Easier than you might think to solve, even with pencil and paper. But sometimes a computer won't see the trick, at least, not without help. I've seen cases where that happens, but not here. Of course, since this is now an 8 year old, unanswered question. it may also be that dsolve has become smarter since it was originally posed too.
Here, I think it is possible the transcription error was Walter's fault in what he tried, because dsolve succeeds.
syms t y(t)
>> dsolve(diff(y(t), t) == (t-exp(-t))/(y(t)+exp(y(t))))
Warning: Unable to find explicit solution. Returning implicit solution instead.
> In dsolve (line 208)
ans =
solve(2*exp(y) + y^2 == 2*C8 + 2*exp(-t) + t^2, y)

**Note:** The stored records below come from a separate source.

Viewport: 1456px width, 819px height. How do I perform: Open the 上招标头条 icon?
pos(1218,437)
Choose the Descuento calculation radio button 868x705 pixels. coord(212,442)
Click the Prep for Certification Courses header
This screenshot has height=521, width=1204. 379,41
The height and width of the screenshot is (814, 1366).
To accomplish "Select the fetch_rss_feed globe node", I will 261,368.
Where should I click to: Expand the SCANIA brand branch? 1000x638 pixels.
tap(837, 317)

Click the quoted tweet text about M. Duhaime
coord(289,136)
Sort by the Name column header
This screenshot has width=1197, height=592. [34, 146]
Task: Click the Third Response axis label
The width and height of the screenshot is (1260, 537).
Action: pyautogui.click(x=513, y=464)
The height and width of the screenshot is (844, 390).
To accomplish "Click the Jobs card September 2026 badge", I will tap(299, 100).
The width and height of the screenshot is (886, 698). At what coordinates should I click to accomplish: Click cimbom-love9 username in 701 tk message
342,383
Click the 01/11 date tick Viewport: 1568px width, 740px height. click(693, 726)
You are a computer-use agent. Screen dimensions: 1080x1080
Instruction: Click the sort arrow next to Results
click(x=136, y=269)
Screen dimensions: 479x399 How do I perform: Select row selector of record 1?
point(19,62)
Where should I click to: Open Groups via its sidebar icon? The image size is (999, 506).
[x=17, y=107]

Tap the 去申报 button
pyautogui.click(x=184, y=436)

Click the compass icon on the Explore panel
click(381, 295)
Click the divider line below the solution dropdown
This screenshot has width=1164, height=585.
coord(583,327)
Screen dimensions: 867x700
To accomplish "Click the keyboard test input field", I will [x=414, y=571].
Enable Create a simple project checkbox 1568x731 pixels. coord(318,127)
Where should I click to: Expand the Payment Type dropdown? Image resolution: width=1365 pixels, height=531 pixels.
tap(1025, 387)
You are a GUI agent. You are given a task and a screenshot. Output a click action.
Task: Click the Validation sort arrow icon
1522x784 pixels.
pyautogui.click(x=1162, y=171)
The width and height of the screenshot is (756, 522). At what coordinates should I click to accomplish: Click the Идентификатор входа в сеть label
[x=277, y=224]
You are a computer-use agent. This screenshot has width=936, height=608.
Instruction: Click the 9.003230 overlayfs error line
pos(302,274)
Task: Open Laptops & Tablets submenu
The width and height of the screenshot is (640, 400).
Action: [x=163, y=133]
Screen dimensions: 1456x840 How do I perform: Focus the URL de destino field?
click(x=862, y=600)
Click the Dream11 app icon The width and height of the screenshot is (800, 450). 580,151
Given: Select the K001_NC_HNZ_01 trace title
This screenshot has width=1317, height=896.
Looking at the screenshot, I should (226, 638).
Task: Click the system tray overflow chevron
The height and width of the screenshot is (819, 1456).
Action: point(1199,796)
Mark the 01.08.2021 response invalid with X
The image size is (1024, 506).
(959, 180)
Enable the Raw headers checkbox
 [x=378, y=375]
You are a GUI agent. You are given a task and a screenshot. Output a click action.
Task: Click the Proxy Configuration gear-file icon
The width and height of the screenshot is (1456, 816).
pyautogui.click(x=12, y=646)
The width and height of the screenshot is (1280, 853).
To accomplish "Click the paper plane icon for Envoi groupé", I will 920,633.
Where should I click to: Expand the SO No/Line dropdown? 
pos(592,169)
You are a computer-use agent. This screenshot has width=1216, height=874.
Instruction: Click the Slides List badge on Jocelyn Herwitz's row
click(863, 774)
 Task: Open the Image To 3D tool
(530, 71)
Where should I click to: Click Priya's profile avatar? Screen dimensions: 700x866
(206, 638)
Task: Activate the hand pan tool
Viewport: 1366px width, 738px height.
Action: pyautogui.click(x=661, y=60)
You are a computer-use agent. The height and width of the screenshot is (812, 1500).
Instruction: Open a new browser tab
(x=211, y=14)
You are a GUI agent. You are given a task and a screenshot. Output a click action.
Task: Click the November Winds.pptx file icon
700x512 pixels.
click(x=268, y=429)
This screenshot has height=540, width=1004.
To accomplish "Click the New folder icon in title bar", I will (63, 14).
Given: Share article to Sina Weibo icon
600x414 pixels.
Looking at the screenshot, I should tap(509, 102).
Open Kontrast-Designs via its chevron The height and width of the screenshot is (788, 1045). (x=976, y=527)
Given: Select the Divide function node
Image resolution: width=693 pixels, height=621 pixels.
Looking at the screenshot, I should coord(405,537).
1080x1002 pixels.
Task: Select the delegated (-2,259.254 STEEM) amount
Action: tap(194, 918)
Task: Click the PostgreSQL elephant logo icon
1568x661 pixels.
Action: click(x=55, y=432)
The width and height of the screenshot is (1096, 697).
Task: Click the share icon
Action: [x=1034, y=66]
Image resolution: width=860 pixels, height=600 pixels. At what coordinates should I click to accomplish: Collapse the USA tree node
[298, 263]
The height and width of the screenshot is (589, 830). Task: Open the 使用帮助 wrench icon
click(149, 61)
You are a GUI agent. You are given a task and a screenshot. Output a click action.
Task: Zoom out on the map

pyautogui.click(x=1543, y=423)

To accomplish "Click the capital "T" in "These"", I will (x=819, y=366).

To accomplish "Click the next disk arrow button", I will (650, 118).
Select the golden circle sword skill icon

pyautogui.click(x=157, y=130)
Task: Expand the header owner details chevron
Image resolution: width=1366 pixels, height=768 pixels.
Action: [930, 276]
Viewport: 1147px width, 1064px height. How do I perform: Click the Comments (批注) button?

So the solution is indeed an implicit euation. How would we arrive at it without the help of MATLAB? This is a separable equation, if you multiply by the denominators (y + exp(y))*dt. So we have the problem...
(y + exp(y)) dy = (t - exp(-t)) dt
Integrating each side, we get
y^2 / 2 + exp(y) = t^2 /2 + exp(-t) + C
If you now multiply by 2, you should see it is the same implicit problem returned by dsolve. C is of course an unknown constant of integration.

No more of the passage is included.